Are you looking for read ebook online? Search for your book and save it on your Kindle device, PC, phones or tablets. Download Militant Flanks and Moderate Centers PDF full book. Access full book title Militant Flanks and Moderate Centers by Devashree Gupta. Download full books in PDF and EPUB format.
Author: Mushirul Hasan Publisher: Oxford University Press ISBN: 0199087962 Category : Political Science Languages : en Pages : 356
Book Description
In this book Mushirul Hasan articulates a vision of Islam or rather the many different kinds of Islam, instead of the frightening monolith of popular perception, living in harmony with other faiths, and of Indian Muslims, inheritors of the great Indian civilization, living in a plural society. Engaging with the debates surrounding the society, polity, and history of India's Muslims, and using historical and literary sources, as well as the writings of modern Muslim thinkers like Aziz Ahmad and Mohammad Mujeeb, Hasan traces the development of contemporary ideas about Muslims from the mid-nineteenth century onwards, through British rule and the partition, to the present day. For Hasan, a truly secular reading of Indian history reveals Indian Islam as one that exists in a pluralist milieu.
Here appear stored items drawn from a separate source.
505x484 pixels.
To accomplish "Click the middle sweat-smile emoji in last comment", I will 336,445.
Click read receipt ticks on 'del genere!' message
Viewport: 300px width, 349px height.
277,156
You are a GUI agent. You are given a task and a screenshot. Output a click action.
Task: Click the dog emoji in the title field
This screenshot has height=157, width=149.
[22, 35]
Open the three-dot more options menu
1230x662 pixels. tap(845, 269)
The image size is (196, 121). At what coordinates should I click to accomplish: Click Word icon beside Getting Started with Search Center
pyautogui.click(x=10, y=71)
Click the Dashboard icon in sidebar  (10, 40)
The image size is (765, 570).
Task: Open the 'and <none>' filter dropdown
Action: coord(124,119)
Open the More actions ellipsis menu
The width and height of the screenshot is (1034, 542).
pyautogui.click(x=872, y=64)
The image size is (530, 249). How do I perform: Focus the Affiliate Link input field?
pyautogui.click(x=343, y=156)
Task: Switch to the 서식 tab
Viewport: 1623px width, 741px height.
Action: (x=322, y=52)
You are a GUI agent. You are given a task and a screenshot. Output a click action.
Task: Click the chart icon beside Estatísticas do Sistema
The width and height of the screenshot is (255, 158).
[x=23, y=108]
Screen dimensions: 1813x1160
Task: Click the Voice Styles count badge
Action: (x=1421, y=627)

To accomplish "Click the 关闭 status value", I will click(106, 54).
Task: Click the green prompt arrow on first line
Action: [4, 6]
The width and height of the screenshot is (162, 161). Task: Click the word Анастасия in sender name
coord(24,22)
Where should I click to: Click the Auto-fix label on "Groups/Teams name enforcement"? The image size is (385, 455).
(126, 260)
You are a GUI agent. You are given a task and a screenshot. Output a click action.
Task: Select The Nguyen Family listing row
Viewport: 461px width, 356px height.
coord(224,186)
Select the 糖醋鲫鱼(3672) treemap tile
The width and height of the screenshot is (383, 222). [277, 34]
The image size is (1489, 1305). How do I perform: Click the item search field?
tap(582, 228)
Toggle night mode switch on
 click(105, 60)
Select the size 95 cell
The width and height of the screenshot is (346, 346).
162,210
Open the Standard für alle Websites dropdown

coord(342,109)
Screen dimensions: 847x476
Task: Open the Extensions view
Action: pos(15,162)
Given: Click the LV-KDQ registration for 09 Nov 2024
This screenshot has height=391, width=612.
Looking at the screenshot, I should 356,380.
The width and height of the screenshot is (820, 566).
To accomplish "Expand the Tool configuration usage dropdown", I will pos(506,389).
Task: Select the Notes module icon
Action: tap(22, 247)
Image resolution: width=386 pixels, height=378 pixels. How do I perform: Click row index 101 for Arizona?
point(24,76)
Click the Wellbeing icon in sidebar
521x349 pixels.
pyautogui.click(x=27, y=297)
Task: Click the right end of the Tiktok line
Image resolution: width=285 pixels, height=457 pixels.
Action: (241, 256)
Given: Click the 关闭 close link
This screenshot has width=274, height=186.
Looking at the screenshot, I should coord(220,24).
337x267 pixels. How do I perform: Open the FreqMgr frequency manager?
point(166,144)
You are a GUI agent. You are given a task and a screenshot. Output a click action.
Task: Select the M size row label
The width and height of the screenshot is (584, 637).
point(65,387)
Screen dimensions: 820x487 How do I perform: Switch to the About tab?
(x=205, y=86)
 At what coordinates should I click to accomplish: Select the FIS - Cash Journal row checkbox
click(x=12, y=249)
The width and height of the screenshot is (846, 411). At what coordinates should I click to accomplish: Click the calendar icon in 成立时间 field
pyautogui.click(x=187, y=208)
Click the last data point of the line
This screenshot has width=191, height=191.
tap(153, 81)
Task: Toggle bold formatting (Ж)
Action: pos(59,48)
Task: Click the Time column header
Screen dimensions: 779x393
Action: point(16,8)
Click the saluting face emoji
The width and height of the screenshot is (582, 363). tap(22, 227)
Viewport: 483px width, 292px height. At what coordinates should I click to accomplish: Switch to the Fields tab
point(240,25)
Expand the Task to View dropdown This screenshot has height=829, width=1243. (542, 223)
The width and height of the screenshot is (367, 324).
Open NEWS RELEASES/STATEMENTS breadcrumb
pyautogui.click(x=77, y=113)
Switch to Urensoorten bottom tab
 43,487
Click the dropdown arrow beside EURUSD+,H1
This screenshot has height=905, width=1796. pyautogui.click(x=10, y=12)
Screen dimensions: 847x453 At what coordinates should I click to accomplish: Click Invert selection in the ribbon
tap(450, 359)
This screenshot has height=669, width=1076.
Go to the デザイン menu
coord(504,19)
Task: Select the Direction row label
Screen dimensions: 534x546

Author: Khalid Mustafa Medani Publisher: Cambridge University Press ISBN: 1009257714 Category : Political Science Languages : en Pages : 427
Book Description
Understanding the political and socio-economic factors which give rise to youth recruitment into militant organizations is central to grasping some of the most important issues that affect the contemporary Middle East and Africa. In this book, Khalid Mustafa Medani explains why youth are attracted to militant organizations, examining the specific role economic globalization plays in determining how and why militant activists emerge. Based on extensive fieldwork, Medani offers an in-depth analysis of the impact of globalization, neoliberal reforms and informal economic networks on the rise and evolution of moderate and militant Islamist movements. In an original contribution to the study of Islamist and ethnic politics, he shows the importance of understanding when and under what conditions religious rather than other forms of identity become politically salient. This title is also available as Open Access on Cambridge Core.
Author: Daniel Pipes Publisher: W. W. Norton & Company ISBN: 9780393325317 Category : Islam and politics Languages : en Pages : 356
Book Description
Long before September 11, 2001, Daniel Pipes publicly warned Americans that militant Islam had declared war on America--yet sadly, Americans failed to take heed. The publication of Militant Islam Reaches America finally brought Pipes the attention he deserves. Dividing his work into two parts, Pipes first defines militant Islam, stressing the large and crucial difference between Islam, the faith, and the ideology of militant Islam. He then discusses the relatively new subject of Islam in the United States, and how it has developed rapidly in the last decade. In Militant Islam Reaches America, the product of thirty years of extensive research, Pipes provides one of the most incisive examinations of the growing radical Islamic movement ever written.The paperback edition includes a new essay, "Jihad and the Professors."
Author: Richard L. Benkin Publisher: Lexington Books ISBN: 1498537421 Category : History Languages : en Pages : 254
Book Description
Radical Islam is a major affliction of the contemporary world. Each year, radical Islamists carry out terrorist attacks that result in a massive death toll, almost all involving noncombatants and innocents. Estimates of how many Muslims could be considered followers of radical Islam vary widely, and there are few guides to help determine moderates versus radicals. Observers often sit at the extremes, either seeing all Muslims as open or closeted jihadis or recoiling from any attempt to link Islam with international terror. Both positions are overly simplistic, and the lack of rational principles to absolve the innocent and identify the accomplices of terror has led to governments and individuals mistakenly accepting jihadis as moderate. What is Moderate Islam? brings together an array of scholars—Muslims and non-Muslims—to provide this missing insight. This wide-ranging collection examines the relationship among Islam, civil society, and the state. The contributors—including both Muslims and non-Muslims—investigate how radical Islamists can be distinguished from moderate Muslims, analyze the potential for moderate Islamic governance, and challenge monolithic conceptions of Islam.
Author: Mushirul Hasan Publisher: ISBN: 9780199081509 Category : Cultural pluralism Languages : en Pages : 252
Book Description
Engaging with the debates surrounding the society, polity, and history of India's Muslims, and using historical and literary sources, as well as the writings of modern Muslim thinkers, Hasan traces the development of contemporary ideas about Muslims from the mid 19th century onwards, through British rule and the partition, to the present day.
Author: Belinda A. Stillion Southard Publisher: Texas A&M University Press ISBN: 1603442812 Category : History Languages : en Pages : 321
Book Description
In Militant Citizenship: Rhetorical Strategies of the National Woman's Party, 1913-1920, Belinda A. Stillion Southard explores the ways in which the militant NWP negotiated institutional opposition and secured such a prominent position in national politics.